Beehive "Quality Processes" (WAS RE: [proposal] Beehive release strategy)

I'd like to split the QA/quality/code tidy/code review/etc. questions
out onto a separate thread and encapsulate in a separate document and
proposal.  Holler if you don't like that approach.  :)

-----Original Message-----
From: Ken Tam 
Sent: Tuesday, October 12, 2004 2:59 PM
To: Beehive Developers
Subject: RE: [proposal] Beehive release strategy

Overall strategy looks good.  Thanks Heather!

Drilling in:

1)  Need a little more definition around the role of automated QA
processes wrt releases.  Per Rotan's comment, I don't think there's a
low-cost mechanism to ensure that a checkin doesn't _happen_ unless some
set of tests pass, but we can and should e.g. set up a publically
visible cruisecontrol machine to monitor and archive ongoing status wrt
test suites.  Logistics of how this works (physical location of this
machine, network perms, setup, etc) probably need to involve the PMC.
  
<< snip >>

-----Original Message-----
From: Heather Stephens 
Sent: Tuesday, October 12, 2004 8:41 AM
To: Beehive Developers
Subject: RE: [proposal] Beehive release strategy

Regarding #2, as we're putting together the bootstrapped roadmap doc and
project plans could everyone consider the code tidy request as well?
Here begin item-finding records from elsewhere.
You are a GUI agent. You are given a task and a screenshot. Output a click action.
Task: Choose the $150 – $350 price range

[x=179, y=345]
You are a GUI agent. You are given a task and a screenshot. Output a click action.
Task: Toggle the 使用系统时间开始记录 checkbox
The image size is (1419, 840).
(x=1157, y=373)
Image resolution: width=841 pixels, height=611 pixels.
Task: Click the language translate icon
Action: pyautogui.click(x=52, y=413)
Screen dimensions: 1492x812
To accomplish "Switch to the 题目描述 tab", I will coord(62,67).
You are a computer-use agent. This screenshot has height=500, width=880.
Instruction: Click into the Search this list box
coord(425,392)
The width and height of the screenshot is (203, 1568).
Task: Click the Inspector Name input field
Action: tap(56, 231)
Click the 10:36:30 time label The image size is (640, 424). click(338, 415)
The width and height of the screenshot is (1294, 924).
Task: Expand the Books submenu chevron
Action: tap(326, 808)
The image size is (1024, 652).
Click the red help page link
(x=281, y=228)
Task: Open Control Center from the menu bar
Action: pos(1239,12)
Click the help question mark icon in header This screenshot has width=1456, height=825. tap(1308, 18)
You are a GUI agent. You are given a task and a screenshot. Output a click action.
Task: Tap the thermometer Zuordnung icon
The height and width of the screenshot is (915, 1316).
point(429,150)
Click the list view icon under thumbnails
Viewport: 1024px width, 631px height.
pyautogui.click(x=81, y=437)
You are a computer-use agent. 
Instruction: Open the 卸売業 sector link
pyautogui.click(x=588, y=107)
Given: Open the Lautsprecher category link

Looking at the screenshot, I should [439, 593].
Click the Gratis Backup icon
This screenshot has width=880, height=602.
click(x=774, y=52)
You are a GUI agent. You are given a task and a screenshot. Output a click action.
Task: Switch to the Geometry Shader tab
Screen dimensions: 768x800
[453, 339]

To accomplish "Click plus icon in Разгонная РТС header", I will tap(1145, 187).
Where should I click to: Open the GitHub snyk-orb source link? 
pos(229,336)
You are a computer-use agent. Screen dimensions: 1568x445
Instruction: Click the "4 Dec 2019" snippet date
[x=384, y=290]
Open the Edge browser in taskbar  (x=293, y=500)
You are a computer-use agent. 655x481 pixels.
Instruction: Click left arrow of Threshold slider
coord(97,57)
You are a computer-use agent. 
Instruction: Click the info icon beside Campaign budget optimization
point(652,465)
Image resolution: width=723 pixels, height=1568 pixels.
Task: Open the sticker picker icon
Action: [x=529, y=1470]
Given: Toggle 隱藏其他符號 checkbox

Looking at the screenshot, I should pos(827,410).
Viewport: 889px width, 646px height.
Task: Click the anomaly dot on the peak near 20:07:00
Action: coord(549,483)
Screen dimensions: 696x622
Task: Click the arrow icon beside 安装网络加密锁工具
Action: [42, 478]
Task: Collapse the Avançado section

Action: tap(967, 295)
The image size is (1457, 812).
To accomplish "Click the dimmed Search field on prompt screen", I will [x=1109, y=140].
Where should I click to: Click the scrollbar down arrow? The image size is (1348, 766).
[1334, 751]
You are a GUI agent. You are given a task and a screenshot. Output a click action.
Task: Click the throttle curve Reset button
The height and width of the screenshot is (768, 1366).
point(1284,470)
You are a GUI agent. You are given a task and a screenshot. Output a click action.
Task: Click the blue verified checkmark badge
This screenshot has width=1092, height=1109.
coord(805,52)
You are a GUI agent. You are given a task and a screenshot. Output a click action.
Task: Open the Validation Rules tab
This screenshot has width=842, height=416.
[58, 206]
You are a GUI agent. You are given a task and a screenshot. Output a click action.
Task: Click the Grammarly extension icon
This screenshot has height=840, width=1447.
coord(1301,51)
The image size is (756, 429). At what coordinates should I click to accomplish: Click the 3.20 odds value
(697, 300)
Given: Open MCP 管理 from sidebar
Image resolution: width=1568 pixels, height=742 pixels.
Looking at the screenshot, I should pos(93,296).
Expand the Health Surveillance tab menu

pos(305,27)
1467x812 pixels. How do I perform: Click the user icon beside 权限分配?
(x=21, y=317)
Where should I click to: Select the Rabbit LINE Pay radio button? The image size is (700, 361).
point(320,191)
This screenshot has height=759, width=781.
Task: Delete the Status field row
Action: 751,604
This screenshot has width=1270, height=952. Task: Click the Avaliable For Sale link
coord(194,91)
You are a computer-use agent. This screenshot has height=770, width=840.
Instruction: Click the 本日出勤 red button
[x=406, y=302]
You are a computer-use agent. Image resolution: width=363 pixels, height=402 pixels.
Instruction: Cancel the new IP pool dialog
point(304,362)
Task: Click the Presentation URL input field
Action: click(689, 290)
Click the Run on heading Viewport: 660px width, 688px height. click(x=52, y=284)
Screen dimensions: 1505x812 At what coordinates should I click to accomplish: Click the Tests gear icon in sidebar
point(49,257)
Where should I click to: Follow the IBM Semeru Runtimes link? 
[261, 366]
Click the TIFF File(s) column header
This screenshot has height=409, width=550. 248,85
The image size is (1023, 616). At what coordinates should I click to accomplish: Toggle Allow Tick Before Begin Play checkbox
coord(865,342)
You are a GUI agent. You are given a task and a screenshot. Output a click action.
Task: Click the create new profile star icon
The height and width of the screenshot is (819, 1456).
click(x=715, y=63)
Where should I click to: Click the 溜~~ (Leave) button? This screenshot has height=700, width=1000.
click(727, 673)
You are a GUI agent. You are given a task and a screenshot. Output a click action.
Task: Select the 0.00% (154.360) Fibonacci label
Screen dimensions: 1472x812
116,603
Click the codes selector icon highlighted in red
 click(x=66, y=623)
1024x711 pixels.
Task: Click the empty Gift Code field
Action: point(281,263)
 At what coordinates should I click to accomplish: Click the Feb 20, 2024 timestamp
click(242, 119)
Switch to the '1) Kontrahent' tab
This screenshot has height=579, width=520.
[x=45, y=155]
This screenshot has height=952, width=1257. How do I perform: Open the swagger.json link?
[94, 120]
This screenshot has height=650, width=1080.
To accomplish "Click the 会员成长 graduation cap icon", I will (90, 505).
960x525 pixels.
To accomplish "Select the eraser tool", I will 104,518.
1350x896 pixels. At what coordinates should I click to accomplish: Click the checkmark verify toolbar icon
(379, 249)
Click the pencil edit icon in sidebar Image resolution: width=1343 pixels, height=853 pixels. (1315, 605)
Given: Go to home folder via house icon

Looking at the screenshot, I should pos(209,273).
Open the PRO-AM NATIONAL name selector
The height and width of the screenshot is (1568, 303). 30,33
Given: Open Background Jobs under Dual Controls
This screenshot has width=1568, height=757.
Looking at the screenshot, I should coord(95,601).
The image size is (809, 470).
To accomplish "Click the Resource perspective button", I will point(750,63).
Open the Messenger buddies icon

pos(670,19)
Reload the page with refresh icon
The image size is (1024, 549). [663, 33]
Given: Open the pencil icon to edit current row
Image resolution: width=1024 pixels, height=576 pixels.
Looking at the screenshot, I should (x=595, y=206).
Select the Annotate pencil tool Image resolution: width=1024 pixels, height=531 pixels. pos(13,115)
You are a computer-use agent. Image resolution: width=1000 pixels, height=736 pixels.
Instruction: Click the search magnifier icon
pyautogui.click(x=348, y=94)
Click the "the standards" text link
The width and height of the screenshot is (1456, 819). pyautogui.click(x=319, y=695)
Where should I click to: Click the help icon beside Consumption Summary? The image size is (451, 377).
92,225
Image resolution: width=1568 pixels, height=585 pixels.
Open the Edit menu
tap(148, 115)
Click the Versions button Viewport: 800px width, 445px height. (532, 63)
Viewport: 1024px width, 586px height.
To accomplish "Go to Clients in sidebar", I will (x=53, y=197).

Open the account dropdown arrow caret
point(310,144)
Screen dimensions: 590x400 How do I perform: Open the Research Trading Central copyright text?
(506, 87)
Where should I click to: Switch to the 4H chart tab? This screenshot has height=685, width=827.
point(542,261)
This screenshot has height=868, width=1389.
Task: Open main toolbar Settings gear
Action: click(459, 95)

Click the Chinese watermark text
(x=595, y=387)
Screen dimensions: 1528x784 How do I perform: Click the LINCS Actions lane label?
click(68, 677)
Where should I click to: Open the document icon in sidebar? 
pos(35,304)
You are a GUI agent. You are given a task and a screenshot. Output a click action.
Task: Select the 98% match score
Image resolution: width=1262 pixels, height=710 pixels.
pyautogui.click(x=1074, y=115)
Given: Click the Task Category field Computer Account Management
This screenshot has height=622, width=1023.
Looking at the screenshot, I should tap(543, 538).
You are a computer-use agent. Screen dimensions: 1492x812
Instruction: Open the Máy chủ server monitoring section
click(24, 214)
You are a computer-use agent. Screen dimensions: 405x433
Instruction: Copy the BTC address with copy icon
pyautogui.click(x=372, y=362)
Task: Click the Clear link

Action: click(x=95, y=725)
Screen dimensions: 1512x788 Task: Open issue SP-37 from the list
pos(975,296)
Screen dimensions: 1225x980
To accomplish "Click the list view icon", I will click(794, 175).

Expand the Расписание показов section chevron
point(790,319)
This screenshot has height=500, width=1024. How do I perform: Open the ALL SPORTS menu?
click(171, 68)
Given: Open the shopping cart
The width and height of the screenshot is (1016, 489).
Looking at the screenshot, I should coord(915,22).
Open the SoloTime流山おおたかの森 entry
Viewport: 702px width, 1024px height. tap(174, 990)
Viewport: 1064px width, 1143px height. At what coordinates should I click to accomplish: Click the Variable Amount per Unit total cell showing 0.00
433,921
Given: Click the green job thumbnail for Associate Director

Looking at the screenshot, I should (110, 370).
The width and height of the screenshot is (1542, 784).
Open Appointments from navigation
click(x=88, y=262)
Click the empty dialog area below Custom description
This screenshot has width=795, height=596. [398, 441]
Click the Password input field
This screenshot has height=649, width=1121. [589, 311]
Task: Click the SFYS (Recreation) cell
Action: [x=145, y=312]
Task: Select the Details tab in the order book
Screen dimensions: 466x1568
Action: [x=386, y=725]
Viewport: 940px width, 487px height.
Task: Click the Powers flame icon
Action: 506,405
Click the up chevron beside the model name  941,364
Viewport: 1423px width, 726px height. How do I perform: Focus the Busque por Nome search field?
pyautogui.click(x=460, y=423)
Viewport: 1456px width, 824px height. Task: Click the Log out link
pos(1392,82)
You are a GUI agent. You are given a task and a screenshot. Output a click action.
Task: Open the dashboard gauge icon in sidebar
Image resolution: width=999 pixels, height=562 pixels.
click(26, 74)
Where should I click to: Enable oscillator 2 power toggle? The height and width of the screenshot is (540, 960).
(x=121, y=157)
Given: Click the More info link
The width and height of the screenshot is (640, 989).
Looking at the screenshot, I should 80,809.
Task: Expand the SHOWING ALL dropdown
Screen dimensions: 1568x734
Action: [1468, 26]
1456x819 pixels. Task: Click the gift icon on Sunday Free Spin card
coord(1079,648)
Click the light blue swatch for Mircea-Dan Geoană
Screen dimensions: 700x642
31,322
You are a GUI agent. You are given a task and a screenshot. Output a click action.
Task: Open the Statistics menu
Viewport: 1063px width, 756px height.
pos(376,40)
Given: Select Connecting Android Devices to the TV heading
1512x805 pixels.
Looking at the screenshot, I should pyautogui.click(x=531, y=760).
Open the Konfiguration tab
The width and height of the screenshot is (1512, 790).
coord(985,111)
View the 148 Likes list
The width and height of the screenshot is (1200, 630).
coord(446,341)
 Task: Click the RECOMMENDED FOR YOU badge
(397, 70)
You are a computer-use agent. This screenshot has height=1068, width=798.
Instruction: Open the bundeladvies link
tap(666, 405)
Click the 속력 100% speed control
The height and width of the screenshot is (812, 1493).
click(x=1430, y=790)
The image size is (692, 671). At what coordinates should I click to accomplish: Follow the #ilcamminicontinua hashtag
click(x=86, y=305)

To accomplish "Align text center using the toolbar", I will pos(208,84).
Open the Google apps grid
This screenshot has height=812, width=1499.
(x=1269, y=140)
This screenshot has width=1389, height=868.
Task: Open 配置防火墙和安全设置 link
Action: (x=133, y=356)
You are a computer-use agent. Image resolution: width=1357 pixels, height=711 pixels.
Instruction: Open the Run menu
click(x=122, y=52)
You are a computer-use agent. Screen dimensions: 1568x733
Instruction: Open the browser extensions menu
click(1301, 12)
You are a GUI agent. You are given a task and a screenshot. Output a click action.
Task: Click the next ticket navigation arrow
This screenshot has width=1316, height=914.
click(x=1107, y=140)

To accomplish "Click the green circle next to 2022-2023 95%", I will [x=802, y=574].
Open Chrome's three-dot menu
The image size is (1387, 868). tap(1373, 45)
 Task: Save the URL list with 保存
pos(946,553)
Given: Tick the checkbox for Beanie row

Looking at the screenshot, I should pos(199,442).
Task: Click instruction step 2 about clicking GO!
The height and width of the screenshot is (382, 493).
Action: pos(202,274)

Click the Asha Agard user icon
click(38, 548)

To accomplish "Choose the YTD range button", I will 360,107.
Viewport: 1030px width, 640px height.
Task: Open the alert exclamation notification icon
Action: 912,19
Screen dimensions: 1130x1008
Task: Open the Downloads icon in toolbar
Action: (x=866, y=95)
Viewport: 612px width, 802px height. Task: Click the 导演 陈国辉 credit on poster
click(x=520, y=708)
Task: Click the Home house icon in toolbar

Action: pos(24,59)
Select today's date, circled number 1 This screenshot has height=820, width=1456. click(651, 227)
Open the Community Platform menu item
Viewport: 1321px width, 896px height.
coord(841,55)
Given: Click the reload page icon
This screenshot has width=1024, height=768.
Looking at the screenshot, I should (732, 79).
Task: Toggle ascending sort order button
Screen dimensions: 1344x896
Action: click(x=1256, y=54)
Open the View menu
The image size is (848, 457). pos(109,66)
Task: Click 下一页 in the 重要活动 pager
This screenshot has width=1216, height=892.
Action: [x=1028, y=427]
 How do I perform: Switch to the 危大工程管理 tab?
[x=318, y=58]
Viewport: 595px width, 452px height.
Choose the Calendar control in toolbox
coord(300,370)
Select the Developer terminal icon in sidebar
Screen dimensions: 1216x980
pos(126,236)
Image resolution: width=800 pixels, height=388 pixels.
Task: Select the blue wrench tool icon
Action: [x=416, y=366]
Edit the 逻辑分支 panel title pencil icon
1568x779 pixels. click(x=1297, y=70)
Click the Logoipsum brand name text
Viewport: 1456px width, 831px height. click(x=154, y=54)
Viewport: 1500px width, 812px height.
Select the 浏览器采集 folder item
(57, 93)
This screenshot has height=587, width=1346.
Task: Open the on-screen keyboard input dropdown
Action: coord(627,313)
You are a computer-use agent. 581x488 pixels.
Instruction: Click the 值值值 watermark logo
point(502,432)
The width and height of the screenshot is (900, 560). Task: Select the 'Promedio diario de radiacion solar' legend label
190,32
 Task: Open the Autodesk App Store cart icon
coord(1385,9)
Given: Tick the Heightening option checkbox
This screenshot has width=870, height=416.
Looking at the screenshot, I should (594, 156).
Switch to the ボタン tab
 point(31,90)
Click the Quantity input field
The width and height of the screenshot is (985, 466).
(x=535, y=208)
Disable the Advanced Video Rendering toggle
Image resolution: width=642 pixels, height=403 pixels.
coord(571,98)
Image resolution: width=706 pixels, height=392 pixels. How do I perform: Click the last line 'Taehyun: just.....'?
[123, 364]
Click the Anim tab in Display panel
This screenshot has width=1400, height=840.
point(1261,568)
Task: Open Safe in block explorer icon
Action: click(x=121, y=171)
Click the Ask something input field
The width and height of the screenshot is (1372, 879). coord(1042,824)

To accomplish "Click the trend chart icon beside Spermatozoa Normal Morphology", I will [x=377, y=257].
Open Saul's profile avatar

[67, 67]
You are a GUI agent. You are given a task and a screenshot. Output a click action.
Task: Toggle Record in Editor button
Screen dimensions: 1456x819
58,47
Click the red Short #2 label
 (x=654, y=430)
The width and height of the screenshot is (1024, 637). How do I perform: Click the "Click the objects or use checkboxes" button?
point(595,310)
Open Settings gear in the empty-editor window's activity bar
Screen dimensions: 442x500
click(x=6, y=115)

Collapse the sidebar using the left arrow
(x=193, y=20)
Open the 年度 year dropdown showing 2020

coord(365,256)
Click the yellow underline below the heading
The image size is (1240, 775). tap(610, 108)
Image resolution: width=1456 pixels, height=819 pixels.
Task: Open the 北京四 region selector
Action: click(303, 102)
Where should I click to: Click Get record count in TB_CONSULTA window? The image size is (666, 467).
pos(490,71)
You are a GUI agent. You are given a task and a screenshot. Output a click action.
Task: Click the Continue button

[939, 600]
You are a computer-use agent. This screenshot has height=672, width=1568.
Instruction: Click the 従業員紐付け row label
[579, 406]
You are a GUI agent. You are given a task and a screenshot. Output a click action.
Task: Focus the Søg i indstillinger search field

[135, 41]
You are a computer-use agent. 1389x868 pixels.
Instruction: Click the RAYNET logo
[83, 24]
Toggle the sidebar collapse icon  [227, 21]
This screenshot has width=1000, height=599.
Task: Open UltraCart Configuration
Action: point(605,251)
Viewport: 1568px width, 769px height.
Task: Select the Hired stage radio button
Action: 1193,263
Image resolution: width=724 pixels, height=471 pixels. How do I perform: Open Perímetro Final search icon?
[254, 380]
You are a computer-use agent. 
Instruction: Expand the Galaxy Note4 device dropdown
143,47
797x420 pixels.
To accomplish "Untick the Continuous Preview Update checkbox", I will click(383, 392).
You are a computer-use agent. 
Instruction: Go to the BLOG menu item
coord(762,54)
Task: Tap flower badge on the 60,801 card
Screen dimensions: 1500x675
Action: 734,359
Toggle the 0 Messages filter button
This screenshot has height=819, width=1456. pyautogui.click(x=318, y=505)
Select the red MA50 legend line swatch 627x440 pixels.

Once we've seeded the community with this information then all feature
planning, prioritization, etc., should obviously be done in the open.

-----Original Message-----
From: Steven Tocco 
Sent: Tuesday, October 12, 2004 8:17 AM
To: Beehive Developers
Subject: FW: Opinions?/Response to Rotan on beehive-dev -- FW:
[proposal] Beehive release strategy

Rotan,

Great questions!  I think Heather has Questions 3 and 4 covered.  Let me
see if we can start to assemble some responses in the other areas.

Rotan Question 1: Is there any way to validate that a successful unit
test sequence was executed?

I know of now way to enforce this now.  Essentially our build structure
is built independent of source control system at this time.  But not all
hope is lost.  We currently run checkin/DRT tests using CruiseControl to
detect errors.  Thus, within a few hours of a harmful checkin we will
have a suspect list of changes that caused the break.

Perhaps there is some more advanced integration between SVN and Ant for
this type of checking, but I'm not aware of it.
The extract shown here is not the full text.